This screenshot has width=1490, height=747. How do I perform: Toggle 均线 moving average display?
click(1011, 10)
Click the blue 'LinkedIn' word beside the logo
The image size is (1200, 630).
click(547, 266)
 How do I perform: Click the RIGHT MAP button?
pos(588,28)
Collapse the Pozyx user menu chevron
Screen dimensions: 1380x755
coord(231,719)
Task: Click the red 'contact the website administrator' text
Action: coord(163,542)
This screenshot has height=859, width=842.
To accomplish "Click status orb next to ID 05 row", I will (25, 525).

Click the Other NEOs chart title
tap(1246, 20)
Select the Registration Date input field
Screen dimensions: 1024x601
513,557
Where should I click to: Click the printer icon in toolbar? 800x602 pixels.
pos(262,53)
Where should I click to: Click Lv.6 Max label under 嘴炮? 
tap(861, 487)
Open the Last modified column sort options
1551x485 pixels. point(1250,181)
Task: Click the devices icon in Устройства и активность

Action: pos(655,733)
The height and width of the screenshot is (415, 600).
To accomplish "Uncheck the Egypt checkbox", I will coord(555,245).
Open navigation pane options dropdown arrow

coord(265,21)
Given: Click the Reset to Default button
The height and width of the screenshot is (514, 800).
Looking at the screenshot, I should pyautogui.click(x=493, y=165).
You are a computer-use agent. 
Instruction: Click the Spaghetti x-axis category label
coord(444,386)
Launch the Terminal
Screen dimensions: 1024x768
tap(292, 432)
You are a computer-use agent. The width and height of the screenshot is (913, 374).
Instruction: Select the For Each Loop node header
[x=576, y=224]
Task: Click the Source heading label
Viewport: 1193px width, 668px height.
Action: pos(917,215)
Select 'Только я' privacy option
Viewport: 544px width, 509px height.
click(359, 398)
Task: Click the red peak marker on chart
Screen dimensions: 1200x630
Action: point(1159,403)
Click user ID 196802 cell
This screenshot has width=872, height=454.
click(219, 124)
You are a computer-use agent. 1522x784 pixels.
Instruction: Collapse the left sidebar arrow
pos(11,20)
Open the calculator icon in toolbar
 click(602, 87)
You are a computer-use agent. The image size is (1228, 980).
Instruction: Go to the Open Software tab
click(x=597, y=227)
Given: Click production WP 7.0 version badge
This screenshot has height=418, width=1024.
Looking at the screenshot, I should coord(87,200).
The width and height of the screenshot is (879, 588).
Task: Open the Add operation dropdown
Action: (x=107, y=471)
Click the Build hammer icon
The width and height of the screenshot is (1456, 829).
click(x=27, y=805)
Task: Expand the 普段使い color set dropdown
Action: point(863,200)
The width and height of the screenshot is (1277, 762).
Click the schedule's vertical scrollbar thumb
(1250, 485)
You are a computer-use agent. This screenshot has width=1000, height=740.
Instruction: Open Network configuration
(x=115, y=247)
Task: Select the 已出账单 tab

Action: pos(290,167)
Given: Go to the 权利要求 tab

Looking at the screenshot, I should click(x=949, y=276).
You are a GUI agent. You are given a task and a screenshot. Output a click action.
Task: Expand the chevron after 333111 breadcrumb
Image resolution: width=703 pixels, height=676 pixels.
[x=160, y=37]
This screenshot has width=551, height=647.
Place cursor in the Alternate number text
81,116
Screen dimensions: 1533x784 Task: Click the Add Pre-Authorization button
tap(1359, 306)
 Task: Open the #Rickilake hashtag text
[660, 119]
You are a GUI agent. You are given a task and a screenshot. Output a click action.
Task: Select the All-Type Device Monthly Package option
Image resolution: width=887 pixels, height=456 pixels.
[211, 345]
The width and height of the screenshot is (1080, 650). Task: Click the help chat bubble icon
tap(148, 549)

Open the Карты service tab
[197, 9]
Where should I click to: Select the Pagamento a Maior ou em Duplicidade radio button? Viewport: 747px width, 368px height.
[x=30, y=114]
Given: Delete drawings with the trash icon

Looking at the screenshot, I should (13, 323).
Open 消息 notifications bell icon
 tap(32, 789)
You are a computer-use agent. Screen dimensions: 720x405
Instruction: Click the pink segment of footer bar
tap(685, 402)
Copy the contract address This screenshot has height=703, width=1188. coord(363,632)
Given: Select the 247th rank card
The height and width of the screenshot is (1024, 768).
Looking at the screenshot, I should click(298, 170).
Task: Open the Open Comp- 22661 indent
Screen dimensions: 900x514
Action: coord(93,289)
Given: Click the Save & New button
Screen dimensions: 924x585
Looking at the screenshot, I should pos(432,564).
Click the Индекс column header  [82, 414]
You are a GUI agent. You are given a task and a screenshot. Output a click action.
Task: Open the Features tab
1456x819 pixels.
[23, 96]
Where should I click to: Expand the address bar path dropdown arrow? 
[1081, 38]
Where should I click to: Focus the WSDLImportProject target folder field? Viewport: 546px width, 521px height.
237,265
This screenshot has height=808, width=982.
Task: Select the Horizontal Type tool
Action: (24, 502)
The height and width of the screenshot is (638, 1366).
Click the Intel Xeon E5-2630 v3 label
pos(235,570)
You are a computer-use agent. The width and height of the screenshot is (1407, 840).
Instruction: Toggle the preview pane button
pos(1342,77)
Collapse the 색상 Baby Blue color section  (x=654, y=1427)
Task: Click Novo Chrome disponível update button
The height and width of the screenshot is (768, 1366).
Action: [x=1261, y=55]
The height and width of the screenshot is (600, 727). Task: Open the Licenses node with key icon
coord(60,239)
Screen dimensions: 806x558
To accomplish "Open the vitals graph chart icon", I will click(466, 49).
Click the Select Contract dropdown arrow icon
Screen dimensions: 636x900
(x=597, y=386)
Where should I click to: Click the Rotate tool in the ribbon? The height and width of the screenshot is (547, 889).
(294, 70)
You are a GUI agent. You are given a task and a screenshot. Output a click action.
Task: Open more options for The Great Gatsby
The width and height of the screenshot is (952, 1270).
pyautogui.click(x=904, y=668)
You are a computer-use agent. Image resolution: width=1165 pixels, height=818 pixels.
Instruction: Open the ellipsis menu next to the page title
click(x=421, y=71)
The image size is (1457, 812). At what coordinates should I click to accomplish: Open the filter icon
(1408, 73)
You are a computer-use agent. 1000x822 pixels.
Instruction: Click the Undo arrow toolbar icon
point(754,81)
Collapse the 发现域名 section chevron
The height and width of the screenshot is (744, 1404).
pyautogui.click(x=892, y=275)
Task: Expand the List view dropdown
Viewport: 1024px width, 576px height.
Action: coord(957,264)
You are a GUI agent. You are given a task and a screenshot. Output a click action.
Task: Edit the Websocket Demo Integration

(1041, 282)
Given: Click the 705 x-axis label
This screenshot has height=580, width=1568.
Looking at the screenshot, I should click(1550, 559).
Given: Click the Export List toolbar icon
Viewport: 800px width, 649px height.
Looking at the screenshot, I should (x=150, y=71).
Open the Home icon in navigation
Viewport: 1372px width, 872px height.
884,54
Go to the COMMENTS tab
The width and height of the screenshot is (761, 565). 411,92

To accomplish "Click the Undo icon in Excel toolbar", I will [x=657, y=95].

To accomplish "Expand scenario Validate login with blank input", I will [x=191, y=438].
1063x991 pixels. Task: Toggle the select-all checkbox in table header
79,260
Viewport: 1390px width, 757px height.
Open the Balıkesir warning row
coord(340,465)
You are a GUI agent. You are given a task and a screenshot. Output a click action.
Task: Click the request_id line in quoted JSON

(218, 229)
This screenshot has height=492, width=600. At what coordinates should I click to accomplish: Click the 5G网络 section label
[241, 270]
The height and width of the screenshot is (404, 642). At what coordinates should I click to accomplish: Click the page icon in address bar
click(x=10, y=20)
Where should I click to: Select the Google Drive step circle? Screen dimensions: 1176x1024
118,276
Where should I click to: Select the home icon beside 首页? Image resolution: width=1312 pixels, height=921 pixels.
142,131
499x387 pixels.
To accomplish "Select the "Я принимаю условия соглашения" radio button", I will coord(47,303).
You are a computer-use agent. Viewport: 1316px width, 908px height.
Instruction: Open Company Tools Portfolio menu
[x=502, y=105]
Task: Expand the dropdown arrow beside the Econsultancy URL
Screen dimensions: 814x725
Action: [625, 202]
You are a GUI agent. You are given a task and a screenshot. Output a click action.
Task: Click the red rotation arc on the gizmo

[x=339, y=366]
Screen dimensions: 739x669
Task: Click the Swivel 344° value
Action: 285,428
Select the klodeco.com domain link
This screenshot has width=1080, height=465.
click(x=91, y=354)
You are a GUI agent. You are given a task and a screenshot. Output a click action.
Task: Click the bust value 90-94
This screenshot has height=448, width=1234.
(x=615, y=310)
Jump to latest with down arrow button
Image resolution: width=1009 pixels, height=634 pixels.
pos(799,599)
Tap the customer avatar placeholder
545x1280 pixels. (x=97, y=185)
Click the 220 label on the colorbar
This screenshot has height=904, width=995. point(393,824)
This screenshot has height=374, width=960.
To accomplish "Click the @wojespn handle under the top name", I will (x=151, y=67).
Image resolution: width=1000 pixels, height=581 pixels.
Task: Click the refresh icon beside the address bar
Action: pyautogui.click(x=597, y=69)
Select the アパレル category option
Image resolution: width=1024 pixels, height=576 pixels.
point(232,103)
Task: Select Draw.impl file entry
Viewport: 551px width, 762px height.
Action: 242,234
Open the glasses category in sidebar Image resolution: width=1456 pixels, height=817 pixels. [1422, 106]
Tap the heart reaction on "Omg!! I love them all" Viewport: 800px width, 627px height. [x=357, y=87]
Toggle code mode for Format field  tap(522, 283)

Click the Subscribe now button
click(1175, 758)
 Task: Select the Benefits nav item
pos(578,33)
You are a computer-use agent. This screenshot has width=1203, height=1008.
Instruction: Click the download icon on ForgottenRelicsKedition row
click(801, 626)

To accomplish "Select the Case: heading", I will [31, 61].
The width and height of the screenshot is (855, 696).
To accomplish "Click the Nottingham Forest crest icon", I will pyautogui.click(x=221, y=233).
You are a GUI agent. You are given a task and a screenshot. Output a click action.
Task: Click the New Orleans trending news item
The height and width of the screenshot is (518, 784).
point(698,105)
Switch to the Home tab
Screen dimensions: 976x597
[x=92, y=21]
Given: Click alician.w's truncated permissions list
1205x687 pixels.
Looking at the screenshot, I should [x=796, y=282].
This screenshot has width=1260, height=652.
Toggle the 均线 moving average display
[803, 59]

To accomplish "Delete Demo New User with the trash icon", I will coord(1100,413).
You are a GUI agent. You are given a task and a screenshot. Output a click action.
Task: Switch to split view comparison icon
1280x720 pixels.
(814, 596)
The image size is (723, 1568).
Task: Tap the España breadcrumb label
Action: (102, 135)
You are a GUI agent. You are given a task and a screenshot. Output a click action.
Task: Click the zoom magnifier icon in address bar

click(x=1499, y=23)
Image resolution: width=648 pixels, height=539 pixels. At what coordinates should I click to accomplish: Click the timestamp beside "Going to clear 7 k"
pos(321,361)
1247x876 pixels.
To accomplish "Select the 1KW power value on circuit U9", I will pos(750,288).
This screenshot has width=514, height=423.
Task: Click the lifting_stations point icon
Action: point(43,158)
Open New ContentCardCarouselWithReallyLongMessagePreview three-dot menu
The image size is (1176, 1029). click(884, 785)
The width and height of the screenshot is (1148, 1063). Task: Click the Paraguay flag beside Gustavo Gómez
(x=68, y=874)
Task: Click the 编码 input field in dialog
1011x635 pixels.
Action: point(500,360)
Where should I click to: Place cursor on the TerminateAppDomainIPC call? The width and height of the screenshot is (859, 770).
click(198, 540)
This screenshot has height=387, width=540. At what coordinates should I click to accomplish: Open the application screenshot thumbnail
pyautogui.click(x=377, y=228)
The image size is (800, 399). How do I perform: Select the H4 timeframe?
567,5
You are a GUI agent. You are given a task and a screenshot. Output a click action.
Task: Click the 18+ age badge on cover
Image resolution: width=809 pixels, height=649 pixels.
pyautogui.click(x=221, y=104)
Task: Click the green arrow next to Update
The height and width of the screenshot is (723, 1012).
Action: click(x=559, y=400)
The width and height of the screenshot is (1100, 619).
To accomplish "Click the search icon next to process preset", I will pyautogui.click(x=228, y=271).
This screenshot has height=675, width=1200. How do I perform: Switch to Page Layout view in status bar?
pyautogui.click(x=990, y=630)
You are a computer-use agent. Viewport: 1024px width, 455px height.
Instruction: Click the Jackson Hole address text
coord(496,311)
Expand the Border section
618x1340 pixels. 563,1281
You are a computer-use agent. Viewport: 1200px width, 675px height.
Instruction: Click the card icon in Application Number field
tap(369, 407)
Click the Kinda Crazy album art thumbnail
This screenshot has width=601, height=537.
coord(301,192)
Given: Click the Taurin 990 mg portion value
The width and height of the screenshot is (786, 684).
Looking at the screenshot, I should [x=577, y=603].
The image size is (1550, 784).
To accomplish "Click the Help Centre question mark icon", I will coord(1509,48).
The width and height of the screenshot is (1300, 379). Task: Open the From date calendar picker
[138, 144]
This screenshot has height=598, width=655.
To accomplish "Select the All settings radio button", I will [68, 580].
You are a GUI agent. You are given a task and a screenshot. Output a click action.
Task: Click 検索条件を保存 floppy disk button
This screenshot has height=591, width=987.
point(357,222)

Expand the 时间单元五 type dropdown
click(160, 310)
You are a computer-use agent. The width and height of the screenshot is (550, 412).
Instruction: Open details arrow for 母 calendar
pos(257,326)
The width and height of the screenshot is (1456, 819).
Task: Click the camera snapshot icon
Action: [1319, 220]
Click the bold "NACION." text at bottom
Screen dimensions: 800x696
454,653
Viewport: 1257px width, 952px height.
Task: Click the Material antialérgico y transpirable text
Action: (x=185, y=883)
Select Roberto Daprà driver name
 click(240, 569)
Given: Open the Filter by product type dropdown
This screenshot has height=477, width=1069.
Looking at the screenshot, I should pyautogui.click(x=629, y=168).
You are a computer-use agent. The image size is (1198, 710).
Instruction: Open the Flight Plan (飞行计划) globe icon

***

**Task to carry out**
Copy out, from the material above, each line where the word "badge" is present.

**Solution**
Given: Click production WP 7.0 version badge
Task: Click the 18+ age badge on cover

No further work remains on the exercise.